Trade Names means the non-exclusive right in and to the use
of the trade name "Pacific Gateway II" and any and all other
trade names, trademarks, and logos used by Seller in the
operation and identification of the Real Property or the
Improvements, other than the tradenames or trademarks of New
York Life Insurance Company or its affiliates or PM Realty
Company or its affiliates.
Tenant means the tenant under any Lease.
Warranties means all of Seller's assignable right, title and
interest, if any, in and to all warranties, guaranties,
representations or covenants which are presently effective
and assignable and were given to or made in favor of Seller
or its predecessors in interest or their affiliates in
connection with the acquisition, development, construction,
maintenance, repair, renovation or inspection of the Real
Property, including, without limitation, any made under any
construction contracts for the construction of the
Improvements and the Service Contracts, but subject to any
and all terms and conditions to performance thereof.

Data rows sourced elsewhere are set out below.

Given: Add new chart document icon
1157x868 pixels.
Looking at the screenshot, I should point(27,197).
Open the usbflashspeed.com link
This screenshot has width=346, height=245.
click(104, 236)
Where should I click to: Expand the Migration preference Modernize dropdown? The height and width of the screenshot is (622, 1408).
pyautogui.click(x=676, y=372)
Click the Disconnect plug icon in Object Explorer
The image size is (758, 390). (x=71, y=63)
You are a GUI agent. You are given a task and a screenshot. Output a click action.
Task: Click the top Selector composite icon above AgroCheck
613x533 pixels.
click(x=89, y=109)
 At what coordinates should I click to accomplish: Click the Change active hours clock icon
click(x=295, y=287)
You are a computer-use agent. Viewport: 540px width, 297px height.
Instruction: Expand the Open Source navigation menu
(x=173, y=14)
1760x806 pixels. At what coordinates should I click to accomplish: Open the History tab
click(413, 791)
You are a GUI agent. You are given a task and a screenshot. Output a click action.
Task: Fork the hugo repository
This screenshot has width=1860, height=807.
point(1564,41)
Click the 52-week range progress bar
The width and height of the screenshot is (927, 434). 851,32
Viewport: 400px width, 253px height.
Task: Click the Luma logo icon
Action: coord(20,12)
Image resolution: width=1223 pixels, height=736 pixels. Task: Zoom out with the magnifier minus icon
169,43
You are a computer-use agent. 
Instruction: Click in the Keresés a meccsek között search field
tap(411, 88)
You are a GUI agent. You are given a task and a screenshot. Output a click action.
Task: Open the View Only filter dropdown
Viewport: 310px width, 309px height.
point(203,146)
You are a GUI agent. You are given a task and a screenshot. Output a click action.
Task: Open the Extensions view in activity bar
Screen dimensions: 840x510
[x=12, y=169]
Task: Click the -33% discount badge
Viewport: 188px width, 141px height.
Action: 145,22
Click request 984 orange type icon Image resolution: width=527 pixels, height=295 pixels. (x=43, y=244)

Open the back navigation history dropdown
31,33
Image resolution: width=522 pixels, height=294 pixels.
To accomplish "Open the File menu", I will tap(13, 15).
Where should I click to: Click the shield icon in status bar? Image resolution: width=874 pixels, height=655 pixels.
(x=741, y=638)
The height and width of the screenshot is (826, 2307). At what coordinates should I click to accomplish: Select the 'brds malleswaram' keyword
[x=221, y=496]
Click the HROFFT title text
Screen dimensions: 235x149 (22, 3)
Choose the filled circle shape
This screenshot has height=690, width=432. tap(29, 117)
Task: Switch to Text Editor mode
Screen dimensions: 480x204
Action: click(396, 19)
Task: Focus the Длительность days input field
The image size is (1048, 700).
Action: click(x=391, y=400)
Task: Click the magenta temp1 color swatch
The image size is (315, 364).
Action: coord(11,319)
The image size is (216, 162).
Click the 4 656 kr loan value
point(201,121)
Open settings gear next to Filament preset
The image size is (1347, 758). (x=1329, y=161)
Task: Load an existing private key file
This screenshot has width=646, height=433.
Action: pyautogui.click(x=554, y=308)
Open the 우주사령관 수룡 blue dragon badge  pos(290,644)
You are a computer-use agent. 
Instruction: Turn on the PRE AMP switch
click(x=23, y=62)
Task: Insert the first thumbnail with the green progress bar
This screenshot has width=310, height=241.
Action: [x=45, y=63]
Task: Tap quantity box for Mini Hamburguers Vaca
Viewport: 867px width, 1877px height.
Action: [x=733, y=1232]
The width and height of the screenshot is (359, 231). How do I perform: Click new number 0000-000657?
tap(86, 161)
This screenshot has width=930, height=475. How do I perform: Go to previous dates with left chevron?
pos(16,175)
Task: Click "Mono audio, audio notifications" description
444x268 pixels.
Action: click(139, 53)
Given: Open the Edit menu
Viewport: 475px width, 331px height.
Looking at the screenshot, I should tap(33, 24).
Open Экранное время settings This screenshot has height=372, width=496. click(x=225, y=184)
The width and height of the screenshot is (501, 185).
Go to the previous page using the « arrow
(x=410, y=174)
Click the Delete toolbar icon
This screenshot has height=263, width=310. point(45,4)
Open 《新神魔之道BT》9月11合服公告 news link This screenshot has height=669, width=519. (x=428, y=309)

2. Sale of Property: Purchase Price.
2.1 Sale of Property. Seller shall sell the Property to
Buyer, and Buyer shall purchase the Property from Seller,
for the Purchase Price on the terms and conditions of this
Agreement.
2.2 Purchase Price. The Purchase Price shall be payable as
follows:
2.2.1 Deposits.
(a) The Initial Deposit shall be
delivered by Buyer to Escrow Holder not later than
June 16, 1997, and upon the acceptance of this
Agreement by Escrow Holder in writing, in the form
of wire transfer pursuant to wiring instructions
provided to Buyer, cash or cashier's check drawn
on good and sufficient funds on a federally
insured bank in the State of California and made
payable to the order of Escrow Holder, and shall
be deposited by Escrow Holder pursuant to the
provisions of Section 3.1.
(b) In the event that the condition in
Section 3.3.1(f) is satisfied or waived on or
before July 9, 1997, the Subsequent Deposit shall
be delivered by Buyer to Escrow Holder not later
than July 11, 1997, in the form of wire transfer
pursuant to wiring instructions provided to Buyer,
cash or cashier's check drawn on good and
sufficient funds on a federally insured bank in
the State of California and made payable to the
order of Escrow Holder, and shall be deposited by
Escrow Holder into Escrow.
(c) The Deposit, plus accrued interest
thereon, shall be refunded to Buyer if (i) any of
the conditions in Section 3.3 are neither
satisfied nor waived by Buyer and Buyer notifies
Seller and Escrow Holder in writing that Buyer is
terminating this Agreement pursuant to Section 3.5
of this Agreement within one (1) day after the
Contingency Termination Date, (ii) Title Company
does not issue to Buyer a Title Policy pursuant to
Section 3.6.5, (iii) a casualty or condemnation
occurs in accordance with Section 8.1, (iv) the
transaction fails to close because of Seller's
default hereunder or (v) prior to the Closing
Date, a material change occurs in the condition of
the Property, the rent roll, or the
representations and warranties of Seller in
Section 9; provided however, that if the condition
set forth in Section 3.3.1(f) is not satisfied or
waived by Buyer on or before July 9, 1997, then
the Deposit, plus accrued interest thereon, minus
the sum of $100,000 shall be returned to Buyer,
and Seller shall be entitled to retain the sum of
$100,000. In all other events, the Deposit, plus
accrued interest thereon, shall be nonrefundable
to Buyer. Subject to the first sentence of this
Section 2.2.1(c), upon the satisfaction or waiver
by Buyer of the conditions in Section 3.3,
including the condition set forth in Section
3.3.1(f), the Deposit, plus accrued interest
thereon, shall belong to Seller, and shall
immediately be paid by Escrow Holder to Seller.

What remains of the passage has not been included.